Assignment -> Once the line containing "800x719 pixels." is found in the entries below, reproduce it and every line after it, stopping at and including the line containing "Task: Click the 'Erase'"; reproduce nothing else, and keep each line exact.

Data section Block Start

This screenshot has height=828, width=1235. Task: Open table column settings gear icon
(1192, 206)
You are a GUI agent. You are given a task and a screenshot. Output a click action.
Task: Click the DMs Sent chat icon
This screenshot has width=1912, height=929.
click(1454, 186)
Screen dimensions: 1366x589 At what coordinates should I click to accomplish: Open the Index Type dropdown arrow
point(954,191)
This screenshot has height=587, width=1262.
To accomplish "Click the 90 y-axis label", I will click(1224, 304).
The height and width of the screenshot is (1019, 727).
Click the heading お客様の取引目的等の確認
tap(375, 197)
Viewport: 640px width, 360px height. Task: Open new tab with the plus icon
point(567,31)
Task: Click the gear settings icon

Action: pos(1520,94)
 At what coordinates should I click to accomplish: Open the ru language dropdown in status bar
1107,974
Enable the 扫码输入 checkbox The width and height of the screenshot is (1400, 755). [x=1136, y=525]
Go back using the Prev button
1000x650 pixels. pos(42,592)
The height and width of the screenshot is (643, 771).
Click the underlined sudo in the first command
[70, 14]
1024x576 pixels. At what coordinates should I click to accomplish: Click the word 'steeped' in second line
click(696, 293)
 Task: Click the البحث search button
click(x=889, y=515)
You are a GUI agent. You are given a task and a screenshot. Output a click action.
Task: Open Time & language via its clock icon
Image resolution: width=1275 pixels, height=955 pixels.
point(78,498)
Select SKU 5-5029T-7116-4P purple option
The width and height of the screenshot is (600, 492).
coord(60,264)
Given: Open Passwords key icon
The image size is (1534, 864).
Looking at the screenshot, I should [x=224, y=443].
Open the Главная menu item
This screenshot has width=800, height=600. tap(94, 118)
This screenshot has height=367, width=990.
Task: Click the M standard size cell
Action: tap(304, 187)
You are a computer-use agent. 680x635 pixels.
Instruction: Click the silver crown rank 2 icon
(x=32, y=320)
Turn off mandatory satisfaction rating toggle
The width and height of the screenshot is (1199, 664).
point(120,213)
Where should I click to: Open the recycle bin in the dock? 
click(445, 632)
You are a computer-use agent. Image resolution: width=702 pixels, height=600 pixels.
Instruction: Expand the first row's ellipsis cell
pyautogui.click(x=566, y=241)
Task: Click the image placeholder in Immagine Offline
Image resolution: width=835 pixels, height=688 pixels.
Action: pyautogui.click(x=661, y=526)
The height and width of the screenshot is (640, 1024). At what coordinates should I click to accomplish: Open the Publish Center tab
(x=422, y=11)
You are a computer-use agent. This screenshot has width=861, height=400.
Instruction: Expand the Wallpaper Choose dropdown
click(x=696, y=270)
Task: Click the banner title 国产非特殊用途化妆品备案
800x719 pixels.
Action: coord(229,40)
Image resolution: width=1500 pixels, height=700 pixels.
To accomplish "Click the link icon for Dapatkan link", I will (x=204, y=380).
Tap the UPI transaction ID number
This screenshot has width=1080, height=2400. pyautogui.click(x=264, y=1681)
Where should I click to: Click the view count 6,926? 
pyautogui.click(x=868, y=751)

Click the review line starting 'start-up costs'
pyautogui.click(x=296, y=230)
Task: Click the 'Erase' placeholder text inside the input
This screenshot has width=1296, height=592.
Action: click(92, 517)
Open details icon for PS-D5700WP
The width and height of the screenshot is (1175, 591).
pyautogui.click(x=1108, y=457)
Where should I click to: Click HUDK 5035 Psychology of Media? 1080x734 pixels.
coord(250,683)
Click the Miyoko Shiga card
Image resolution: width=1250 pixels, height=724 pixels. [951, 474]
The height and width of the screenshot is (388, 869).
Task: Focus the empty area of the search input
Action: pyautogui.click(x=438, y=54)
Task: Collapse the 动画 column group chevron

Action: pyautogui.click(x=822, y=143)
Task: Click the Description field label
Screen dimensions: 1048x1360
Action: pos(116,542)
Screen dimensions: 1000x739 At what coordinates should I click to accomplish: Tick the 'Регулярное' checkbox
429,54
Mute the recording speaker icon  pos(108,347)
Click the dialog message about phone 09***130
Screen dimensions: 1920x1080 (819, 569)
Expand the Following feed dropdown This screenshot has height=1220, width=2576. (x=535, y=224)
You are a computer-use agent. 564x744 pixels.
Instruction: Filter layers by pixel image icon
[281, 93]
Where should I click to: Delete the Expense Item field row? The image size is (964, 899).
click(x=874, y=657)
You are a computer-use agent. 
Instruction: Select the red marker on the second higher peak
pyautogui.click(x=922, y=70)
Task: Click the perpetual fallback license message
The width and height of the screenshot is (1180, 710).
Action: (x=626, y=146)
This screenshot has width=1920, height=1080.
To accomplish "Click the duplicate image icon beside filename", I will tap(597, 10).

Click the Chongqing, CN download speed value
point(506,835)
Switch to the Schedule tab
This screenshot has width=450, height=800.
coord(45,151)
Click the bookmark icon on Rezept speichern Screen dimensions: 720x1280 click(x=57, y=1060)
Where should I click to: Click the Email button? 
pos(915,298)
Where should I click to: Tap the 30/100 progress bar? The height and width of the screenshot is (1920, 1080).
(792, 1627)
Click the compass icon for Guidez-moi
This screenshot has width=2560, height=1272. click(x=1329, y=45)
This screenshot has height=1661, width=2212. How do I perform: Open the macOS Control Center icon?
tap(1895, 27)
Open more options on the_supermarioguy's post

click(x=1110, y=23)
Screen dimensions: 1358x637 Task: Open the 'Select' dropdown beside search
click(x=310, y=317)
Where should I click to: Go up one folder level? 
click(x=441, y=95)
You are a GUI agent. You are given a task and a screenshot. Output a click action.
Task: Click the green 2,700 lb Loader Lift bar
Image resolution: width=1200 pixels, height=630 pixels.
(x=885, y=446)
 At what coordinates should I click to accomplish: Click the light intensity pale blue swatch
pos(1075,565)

Data section Block End

Exercise result ->
800x719 pixels.
Action: coord(229,40)
Image resolution: width=1500 pixels, height=700 pixels.
To accomplish "Click the link icon for Dapatkan link", I will (x=204, y=380).
Tap the UPI transaction ID number
This screenshot has width=1080, height=2400. pyautogui.click(x=264, y=1681)
Where should I click to: Click the view count 6,926? 
pyautogui.click(x=868, y=751)

Click the review line starting 'start-up costs'
pyautogui.click(x=296, y=230)
Task: Click the 'Erase' placeholder text inside the input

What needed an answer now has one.